Telemedizin
Telemedizin
Die Möglichkeiten der Telemedizin werden nach wie vor nur in Ansätzen ausgeschöpft, verstreute Insellösungen prägen das Bild in der gesamten Bundesrepublik. Gefordert werden flächendeckende Standards, geeignete Rahmenbedingungen vor allem in Bezug auf den Datenschutz sowie Finanzierungslösungen für telemedizinische Leistungen, so das Fazit der medlounge zum Thema „Telemedizin – Wie viel Vernetzung braucht das Gesundheitswesen?“ im Schloss Waldthausen bei Mainz am 2. Juli 2009.

Langfristig führt an der Telemedizin kein Weg vorbei, da ist sich Holger Strehlau, Sprecher der Geschäftsführung HSK Rhein-Main GmbH und Präsident der Hessischen Krankenhausgesellschaft e.V., sicher. Der Grund: zu wenig Geld für immer mehr Patienten. Ein weiteres Problem, das es in Zukunft zu lösen gilt: Der Ärztemangel. „Die Politik wird künftig Regelungen schaffen, die beispielsweise die neurologische Versorgung ganzer Regionen durch ein Konsortium von Leistungsanbietern vorsehen. Hierfür ist der Austausch von Befunden und Daten mittels Telemedizin notwendig“, so Strehlau. Schon jetzt müssten viele der Patienten nicht in ein Krankenhaus, wenn sie durch Telemonitoring betreut würden. „Was wir brauchen ist ein standardisierter, qualifizierter Austausch von Daten“, betonte Strehlau. Professor Peter Mildenberger, Geschäftsführer GeSIT GmbH, kritisierte diesbezüglich die bestehenden Brüche in der Datenübertragung. In Deutschland fehle immer noch die notwendige Infrastruktur. In anderen europäischen Ländern sei man da bereits weiter, so Professor Mildenberger.

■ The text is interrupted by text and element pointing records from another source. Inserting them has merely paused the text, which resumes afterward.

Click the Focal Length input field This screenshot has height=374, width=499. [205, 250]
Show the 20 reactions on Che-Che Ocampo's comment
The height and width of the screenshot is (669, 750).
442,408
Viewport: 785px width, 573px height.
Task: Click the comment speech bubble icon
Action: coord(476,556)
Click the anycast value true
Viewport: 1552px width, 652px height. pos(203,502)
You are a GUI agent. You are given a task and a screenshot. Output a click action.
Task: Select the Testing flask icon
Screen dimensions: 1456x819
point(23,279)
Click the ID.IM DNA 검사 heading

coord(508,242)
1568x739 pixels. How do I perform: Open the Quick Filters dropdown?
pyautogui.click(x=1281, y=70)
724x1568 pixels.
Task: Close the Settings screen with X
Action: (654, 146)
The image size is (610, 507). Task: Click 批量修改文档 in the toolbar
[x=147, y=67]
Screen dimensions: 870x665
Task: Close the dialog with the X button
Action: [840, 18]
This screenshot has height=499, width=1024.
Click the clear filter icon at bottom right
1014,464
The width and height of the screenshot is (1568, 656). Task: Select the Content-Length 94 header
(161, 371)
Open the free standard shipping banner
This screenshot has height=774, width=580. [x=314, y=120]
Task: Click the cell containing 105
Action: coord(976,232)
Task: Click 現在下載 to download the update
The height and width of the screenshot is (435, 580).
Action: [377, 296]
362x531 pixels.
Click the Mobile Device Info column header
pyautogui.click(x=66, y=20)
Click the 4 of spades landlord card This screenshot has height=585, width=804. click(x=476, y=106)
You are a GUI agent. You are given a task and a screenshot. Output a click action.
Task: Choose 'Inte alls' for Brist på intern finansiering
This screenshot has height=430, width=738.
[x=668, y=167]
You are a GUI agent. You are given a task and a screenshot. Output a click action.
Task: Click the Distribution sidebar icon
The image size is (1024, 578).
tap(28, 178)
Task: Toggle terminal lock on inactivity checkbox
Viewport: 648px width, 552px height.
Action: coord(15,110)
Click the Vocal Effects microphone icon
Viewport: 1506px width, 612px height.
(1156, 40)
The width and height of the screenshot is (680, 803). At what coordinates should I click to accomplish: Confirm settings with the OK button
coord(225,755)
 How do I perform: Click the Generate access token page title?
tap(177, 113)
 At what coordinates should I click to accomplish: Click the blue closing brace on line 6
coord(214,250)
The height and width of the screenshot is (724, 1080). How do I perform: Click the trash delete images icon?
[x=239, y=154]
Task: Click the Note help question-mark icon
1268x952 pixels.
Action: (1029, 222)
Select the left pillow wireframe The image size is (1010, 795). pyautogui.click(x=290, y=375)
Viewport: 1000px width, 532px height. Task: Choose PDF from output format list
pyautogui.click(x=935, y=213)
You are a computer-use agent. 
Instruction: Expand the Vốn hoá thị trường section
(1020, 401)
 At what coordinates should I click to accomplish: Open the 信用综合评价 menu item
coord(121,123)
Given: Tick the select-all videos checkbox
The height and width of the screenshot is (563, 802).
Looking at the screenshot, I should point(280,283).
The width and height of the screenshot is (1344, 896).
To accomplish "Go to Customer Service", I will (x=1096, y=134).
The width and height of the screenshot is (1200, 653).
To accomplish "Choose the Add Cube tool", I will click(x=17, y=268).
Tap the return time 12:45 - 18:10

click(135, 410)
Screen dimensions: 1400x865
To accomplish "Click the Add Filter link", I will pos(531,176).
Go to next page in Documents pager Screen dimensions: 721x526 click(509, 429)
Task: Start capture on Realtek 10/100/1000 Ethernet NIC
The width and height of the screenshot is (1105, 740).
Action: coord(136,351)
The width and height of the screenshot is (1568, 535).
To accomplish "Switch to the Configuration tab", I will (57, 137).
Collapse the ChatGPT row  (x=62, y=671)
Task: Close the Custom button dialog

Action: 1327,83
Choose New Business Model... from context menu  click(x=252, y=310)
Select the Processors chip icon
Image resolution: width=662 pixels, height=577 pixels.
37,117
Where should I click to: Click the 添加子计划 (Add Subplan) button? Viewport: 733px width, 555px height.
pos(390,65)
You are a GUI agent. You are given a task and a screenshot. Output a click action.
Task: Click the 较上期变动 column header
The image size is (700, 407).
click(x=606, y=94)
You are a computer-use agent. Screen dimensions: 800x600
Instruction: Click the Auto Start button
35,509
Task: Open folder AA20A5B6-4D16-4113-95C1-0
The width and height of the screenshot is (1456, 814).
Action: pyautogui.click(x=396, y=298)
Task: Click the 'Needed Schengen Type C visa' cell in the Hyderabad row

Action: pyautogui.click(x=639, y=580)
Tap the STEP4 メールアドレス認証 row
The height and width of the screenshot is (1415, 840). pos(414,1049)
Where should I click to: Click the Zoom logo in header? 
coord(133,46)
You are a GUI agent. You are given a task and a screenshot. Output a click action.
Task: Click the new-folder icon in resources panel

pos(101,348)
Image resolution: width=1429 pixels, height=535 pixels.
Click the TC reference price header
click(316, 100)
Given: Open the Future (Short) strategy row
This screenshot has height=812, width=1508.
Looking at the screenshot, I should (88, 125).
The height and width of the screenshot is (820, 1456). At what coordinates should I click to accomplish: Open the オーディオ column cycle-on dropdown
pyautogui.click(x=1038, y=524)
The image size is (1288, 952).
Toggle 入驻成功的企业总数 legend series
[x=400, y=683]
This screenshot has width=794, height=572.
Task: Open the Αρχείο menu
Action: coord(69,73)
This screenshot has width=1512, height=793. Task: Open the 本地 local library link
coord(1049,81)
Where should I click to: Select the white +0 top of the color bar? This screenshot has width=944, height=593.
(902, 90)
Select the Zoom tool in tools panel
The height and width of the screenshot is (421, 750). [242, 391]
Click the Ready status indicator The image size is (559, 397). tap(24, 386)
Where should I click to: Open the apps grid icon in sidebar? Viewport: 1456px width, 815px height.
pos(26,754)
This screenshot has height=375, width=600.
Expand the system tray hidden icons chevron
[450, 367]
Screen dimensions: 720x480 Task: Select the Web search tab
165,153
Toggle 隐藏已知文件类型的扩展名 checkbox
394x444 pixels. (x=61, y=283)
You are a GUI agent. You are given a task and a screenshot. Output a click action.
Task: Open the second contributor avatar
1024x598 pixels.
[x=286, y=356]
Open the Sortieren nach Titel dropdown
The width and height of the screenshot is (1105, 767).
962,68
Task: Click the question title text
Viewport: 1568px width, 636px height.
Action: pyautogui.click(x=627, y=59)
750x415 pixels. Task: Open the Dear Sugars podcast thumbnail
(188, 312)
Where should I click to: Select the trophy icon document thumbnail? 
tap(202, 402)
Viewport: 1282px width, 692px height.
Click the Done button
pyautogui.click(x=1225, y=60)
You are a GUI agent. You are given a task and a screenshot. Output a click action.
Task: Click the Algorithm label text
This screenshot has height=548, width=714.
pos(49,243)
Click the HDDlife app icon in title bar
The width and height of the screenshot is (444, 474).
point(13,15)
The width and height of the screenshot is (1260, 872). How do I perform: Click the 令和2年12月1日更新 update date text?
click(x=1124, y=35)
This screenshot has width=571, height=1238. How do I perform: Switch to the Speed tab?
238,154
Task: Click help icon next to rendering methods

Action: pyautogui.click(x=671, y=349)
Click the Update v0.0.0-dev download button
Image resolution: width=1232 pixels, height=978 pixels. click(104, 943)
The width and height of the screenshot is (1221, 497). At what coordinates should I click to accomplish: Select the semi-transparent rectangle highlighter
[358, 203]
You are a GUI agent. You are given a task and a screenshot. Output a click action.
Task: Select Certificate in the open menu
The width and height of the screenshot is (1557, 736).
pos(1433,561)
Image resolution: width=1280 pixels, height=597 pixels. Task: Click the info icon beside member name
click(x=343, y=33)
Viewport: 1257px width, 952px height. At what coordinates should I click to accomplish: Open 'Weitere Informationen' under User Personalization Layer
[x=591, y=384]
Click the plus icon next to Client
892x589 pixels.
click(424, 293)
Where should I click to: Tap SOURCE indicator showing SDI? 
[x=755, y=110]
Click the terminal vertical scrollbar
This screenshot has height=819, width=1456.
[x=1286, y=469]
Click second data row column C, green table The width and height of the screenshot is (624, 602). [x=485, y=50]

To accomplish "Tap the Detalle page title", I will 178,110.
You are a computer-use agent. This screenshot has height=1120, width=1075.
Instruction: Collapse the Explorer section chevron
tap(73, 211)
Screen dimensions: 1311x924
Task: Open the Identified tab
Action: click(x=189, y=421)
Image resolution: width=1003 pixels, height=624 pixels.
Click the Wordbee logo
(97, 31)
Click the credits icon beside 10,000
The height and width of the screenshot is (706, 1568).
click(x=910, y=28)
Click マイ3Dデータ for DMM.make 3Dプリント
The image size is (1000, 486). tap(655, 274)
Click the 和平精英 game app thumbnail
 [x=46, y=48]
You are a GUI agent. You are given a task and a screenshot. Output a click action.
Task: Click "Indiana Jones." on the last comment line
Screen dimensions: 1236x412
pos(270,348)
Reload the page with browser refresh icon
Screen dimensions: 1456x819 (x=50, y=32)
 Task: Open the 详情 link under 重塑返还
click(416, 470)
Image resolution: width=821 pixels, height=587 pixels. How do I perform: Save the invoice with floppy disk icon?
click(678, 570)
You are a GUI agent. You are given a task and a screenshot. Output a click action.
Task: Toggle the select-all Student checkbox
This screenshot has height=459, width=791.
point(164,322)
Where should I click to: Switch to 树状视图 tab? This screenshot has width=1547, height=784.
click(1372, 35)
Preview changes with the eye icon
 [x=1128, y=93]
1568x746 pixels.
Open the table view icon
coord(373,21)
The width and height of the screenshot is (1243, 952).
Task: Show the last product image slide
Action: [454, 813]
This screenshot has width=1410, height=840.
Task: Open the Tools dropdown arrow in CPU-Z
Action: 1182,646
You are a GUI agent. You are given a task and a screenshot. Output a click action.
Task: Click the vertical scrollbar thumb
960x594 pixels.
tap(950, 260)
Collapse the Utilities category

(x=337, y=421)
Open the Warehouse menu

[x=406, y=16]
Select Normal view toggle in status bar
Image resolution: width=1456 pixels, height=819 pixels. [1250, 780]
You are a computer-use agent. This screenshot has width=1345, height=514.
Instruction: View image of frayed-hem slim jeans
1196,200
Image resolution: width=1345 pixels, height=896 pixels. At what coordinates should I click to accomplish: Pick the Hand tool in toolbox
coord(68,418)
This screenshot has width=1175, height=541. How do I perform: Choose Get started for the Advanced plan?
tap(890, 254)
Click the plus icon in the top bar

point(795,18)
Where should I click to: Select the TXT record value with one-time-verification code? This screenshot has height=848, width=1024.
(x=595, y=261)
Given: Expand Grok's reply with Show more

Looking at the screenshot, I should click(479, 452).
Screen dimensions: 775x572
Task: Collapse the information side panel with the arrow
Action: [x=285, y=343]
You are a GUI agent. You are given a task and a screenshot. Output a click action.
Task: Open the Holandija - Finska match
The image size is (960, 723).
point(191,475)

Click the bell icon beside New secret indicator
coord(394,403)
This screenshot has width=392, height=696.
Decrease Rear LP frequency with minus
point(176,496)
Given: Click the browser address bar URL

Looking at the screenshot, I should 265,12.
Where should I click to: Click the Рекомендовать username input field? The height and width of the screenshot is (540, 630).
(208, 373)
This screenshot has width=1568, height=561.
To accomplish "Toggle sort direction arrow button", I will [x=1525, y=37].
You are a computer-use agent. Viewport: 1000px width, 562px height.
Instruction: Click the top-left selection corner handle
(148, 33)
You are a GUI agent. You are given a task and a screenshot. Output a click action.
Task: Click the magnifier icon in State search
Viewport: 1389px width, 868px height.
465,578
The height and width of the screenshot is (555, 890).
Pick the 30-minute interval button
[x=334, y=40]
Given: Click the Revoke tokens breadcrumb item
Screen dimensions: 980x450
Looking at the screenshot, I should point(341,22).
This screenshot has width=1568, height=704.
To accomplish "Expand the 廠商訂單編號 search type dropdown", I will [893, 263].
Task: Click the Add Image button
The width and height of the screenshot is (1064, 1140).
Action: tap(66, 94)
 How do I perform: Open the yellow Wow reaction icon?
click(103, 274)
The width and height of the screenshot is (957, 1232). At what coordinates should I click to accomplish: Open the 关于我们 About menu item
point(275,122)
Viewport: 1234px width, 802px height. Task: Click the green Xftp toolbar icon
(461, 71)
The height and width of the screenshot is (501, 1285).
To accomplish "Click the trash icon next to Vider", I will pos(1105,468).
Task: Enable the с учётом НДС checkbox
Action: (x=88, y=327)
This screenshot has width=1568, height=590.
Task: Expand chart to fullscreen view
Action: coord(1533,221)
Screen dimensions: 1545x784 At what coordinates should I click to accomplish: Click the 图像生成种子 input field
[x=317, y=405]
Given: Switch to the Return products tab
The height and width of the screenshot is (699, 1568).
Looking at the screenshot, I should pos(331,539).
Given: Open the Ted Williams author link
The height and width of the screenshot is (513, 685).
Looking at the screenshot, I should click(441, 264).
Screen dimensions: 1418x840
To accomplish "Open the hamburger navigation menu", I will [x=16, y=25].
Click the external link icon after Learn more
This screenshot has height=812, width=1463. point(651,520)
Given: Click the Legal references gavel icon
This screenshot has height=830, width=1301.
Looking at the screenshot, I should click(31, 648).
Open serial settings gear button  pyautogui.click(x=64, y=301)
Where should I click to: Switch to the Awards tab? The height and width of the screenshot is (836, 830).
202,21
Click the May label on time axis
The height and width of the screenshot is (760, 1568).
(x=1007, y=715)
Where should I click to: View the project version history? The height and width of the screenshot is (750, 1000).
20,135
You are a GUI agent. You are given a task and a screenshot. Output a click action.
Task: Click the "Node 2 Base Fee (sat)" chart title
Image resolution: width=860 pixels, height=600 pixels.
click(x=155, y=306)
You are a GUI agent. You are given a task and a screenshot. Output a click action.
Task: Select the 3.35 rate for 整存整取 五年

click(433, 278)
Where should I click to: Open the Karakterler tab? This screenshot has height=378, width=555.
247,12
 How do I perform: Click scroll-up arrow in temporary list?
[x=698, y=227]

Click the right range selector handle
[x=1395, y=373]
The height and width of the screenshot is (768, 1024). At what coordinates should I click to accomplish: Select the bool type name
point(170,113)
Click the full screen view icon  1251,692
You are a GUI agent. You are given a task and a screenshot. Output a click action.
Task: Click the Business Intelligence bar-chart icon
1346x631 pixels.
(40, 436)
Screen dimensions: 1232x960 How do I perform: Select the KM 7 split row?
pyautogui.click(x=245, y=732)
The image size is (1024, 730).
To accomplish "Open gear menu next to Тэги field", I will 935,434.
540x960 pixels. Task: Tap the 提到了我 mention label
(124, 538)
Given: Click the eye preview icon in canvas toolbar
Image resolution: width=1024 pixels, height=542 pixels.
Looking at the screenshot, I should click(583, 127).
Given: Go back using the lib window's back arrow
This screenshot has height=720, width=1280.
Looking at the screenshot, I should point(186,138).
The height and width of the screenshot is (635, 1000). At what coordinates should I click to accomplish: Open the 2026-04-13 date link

Dr. Robert Porcher, Ärztlicher Direktor der Emma Klinik in Seligenstadt, betonte, dass telemedizinische Anwendungen keine Lösung seien, da beispielsweise Telemonitoring nicht den direkten Kontakt zum Patienten ersetzen könne. Dr. Porcher warf außerdem die Frage nach der Finanzierung auf. „Jede neue Technik verteuert die medizinische Versorgung. Telemedizin wird die Medizin nicht billiger machen“ so seine Prognose. Andreas Kassner, Geschäftsführer des Verbandes der Hersteller von IT-Lösungen für das Gesundheitswesen, sieht die Lösung hierfür in Kooperationen. Wichtig sei es, nicht mehr in Sektoren zu denken, dann sei Telemedizin auch bezahlbar, betonte Kassner. Die anfänglich verbreitete Erwartungshaltung, die Krankenkassen würden in Bezug auf die Telemedizin in Vorleistung gehen, habe sich hingegen nicht erfüllt.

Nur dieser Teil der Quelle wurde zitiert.